_ABOUT THIS TASK:_ In the records below, find the line that contains "The image size is (1568, 740).", then transcribe it and every later line exactly, stopping at the final line.

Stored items
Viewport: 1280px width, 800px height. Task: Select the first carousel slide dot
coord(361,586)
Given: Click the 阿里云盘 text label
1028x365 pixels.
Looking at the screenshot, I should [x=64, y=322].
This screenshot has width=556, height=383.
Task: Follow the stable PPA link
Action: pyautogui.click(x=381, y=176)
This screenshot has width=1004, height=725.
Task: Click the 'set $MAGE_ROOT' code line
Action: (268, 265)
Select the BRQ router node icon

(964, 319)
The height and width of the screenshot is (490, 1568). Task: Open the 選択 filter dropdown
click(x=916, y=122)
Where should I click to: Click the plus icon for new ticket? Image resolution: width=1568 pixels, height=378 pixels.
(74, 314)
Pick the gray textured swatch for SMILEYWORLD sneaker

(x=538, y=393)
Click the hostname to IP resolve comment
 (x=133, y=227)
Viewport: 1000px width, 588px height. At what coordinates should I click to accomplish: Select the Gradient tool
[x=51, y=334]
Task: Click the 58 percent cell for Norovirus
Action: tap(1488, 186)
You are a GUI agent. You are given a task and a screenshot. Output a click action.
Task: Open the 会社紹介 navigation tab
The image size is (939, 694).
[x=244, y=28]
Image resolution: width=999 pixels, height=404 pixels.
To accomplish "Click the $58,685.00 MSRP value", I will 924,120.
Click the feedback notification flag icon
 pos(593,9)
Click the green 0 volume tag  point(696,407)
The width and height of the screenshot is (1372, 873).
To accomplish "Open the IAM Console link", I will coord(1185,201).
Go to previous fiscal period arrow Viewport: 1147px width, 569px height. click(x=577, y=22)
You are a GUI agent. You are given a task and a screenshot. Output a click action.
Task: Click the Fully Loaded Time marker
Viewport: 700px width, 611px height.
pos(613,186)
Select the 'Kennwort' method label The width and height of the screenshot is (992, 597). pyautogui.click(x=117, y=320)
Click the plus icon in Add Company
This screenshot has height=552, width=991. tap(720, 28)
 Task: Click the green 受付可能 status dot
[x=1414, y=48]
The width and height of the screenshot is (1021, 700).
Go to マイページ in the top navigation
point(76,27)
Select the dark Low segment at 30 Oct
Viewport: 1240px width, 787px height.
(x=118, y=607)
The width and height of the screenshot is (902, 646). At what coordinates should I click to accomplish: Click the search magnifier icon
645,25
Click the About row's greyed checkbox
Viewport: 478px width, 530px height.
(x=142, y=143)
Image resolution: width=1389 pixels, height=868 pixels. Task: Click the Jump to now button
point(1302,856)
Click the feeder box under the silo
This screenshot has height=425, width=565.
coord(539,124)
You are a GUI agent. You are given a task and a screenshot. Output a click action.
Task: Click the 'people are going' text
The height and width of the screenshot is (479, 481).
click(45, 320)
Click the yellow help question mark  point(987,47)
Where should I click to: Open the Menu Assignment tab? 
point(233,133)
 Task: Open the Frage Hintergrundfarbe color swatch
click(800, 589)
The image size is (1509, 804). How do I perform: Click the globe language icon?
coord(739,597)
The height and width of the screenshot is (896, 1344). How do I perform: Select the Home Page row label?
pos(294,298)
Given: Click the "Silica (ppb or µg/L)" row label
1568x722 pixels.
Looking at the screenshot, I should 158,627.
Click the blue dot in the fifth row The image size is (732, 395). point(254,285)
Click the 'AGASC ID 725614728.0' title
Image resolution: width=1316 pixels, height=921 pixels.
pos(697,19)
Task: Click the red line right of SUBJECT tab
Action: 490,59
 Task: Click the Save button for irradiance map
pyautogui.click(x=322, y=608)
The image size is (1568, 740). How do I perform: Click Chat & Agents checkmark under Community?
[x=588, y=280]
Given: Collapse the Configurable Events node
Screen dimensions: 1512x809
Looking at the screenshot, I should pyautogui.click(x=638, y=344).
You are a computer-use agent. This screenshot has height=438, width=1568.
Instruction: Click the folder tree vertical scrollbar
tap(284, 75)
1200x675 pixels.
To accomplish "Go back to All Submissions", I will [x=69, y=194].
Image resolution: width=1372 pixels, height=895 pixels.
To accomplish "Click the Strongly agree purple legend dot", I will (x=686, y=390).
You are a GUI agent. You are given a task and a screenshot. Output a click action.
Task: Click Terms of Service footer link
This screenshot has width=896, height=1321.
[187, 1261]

_ANSWER TO THIS PROBLEM:_
The image size is (1568, 740). How do I perform: Click Chat & Agents checkmark under Community?
[x=588, y=280]
Given: Collapse the Configurable Events node
Screen dimensions: 1512x809
Looking at the screenshot, I should pyautogui.click(x=638, y=344).
You are a computer-use agent. This screenshot has height=438, width=1568.
Instruction: Click the folder tree vertical scrollbar
tap(284, 75)
1200x675 pixels.
To accomplish "Go back to All Submissions", I will [x=69, y=194].
Image resolution: width=1372 pixels, height=895 pixels.
To accomplish "Click the Strongly agree purple legend dot", I will (x=686, y=390).
You are a GUI agent. You are given a task and a screenshot. Output a click action.
Task: Click Terms of Service footer link
This screenshot has width=896, height=1321.
[187, 1261]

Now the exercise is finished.